#### SUPPLIED MATERIAL:
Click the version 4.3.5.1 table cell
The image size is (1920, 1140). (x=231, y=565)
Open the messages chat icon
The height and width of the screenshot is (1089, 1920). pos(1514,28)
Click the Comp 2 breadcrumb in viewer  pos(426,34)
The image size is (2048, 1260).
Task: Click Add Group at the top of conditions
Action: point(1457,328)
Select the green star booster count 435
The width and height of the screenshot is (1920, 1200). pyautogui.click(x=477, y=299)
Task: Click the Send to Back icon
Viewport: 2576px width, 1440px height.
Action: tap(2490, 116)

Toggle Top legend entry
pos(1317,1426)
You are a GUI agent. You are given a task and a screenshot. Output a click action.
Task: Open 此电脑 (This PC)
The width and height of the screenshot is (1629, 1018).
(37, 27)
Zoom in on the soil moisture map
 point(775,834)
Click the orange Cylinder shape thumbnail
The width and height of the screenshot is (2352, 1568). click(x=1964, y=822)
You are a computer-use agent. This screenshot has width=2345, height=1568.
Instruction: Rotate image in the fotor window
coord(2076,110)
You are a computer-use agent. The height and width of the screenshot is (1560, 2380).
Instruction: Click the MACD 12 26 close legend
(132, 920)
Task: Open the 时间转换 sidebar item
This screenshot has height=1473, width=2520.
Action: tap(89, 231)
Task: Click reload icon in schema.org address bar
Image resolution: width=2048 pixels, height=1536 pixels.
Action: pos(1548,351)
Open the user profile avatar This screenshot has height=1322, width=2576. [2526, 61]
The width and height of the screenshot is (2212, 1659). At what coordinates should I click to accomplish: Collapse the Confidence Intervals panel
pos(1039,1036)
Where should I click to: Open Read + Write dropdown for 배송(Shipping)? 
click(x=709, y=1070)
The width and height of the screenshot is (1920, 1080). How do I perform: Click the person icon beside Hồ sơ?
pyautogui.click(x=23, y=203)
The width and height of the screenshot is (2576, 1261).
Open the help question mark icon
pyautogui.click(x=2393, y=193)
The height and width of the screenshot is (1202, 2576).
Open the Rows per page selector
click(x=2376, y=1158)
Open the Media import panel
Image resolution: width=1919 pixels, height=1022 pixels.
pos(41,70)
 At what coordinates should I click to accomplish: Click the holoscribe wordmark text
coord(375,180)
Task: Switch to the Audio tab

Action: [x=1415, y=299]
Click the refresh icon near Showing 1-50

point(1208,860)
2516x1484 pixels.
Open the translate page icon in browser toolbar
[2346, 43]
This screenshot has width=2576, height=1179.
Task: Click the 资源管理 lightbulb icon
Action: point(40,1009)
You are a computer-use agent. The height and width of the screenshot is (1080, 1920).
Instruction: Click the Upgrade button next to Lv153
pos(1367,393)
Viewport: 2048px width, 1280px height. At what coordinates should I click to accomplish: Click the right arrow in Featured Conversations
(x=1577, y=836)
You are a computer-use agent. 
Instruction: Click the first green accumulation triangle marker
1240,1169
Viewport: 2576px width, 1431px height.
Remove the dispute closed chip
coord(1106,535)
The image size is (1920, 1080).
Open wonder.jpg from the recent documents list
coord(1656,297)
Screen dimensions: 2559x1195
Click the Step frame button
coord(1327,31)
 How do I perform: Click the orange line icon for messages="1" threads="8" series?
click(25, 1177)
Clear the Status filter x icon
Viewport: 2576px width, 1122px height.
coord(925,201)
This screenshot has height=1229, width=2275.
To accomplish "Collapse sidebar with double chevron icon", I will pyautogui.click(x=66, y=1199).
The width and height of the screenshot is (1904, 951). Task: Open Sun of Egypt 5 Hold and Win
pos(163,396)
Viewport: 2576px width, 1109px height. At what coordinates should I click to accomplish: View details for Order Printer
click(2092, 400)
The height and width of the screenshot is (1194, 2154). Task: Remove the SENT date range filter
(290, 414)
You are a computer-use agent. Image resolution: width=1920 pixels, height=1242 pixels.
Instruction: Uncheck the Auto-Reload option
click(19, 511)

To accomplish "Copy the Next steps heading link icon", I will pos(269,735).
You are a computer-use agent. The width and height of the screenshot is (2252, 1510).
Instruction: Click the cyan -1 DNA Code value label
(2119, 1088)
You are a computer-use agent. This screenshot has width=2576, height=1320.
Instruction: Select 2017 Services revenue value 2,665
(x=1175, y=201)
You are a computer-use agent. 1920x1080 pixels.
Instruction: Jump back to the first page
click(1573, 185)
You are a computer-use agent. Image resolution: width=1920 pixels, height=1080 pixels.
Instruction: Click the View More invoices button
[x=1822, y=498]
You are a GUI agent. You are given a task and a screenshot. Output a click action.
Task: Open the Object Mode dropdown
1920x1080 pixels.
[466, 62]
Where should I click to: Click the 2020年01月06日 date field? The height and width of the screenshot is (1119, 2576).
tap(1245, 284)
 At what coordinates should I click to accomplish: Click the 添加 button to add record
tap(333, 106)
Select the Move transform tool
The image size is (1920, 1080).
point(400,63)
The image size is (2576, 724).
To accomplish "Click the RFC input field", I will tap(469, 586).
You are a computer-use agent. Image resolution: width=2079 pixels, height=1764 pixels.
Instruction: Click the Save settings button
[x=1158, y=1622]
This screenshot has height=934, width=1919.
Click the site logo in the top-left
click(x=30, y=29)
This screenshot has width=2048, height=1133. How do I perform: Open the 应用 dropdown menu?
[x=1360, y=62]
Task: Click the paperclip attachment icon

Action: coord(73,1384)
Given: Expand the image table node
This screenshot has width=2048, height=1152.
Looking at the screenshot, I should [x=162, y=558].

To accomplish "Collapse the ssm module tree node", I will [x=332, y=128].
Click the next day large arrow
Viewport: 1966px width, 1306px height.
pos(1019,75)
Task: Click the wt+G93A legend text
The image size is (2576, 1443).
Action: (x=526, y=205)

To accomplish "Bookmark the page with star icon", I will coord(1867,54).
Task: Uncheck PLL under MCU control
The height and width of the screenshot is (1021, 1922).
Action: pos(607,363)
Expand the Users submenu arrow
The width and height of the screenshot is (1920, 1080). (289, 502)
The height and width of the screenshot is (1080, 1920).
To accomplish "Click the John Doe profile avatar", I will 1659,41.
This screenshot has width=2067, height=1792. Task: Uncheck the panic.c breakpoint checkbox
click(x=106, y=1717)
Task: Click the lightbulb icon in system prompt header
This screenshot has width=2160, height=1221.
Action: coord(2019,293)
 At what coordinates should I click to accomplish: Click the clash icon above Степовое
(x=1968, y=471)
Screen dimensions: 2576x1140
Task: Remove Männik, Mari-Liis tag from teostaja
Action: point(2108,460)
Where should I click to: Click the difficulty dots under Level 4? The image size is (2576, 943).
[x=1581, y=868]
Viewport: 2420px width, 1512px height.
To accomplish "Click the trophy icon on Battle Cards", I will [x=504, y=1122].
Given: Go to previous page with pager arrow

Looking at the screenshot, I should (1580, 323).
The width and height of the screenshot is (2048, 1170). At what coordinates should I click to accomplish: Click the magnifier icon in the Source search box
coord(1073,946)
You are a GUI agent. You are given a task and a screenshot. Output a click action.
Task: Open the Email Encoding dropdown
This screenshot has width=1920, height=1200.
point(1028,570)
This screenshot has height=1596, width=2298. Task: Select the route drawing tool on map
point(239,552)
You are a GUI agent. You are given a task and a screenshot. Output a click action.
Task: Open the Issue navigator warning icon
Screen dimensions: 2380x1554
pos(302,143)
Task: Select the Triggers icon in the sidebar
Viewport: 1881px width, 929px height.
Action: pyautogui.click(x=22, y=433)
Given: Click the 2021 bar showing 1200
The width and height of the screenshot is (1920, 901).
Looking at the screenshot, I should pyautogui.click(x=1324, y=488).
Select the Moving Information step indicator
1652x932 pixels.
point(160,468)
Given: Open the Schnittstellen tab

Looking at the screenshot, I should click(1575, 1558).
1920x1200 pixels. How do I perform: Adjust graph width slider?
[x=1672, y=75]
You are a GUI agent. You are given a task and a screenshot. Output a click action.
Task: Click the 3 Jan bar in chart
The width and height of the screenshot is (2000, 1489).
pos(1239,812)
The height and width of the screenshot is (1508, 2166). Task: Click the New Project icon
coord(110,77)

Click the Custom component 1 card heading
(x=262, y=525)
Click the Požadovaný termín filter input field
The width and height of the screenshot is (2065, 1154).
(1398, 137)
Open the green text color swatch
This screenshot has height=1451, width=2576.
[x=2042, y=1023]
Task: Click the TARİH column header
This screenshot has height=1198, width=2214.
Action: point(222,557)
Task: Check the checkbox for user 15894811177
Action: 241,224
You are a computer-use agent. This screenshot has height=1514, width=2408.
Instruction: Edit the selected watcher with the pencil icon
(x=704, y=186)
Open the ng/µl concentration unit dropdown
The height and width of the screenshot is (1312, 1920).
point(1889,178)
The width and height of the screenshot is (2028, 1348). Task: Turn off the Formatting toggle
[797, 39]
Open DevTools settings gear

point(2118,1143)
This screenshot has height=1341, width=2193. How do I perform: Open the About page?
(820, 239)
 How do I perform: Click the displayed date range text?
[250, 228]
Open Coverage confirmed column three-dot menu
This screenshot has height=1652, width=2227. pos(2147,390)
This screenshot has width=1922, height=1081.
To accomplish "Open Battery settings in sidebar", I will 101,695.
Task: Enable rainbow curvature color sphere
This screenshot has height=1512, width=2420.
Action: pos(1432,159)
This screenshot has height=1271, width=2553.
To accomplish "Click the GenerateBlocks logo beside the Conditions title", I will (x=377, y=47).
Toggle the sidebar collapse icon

#### TASK REQUIREMENTS:
Take the records above and return, word for word, only the lines that fall from the line with "Instruction: Click the cyan" to the line with "You are a computer-use agent. 1920x1080", both of them included.

#### SOLVED PROBLEM:
Instruction: Click the cyan -1 DNA Code value label
(2119, 1088)
You are a computer-use agent. This screenshot has width=2576, height=1320.
Instruction: Select 2017 Services revenue value 2,665
(x=1175, y=201)
You are a computer-use agent. 1920x1080 pixels.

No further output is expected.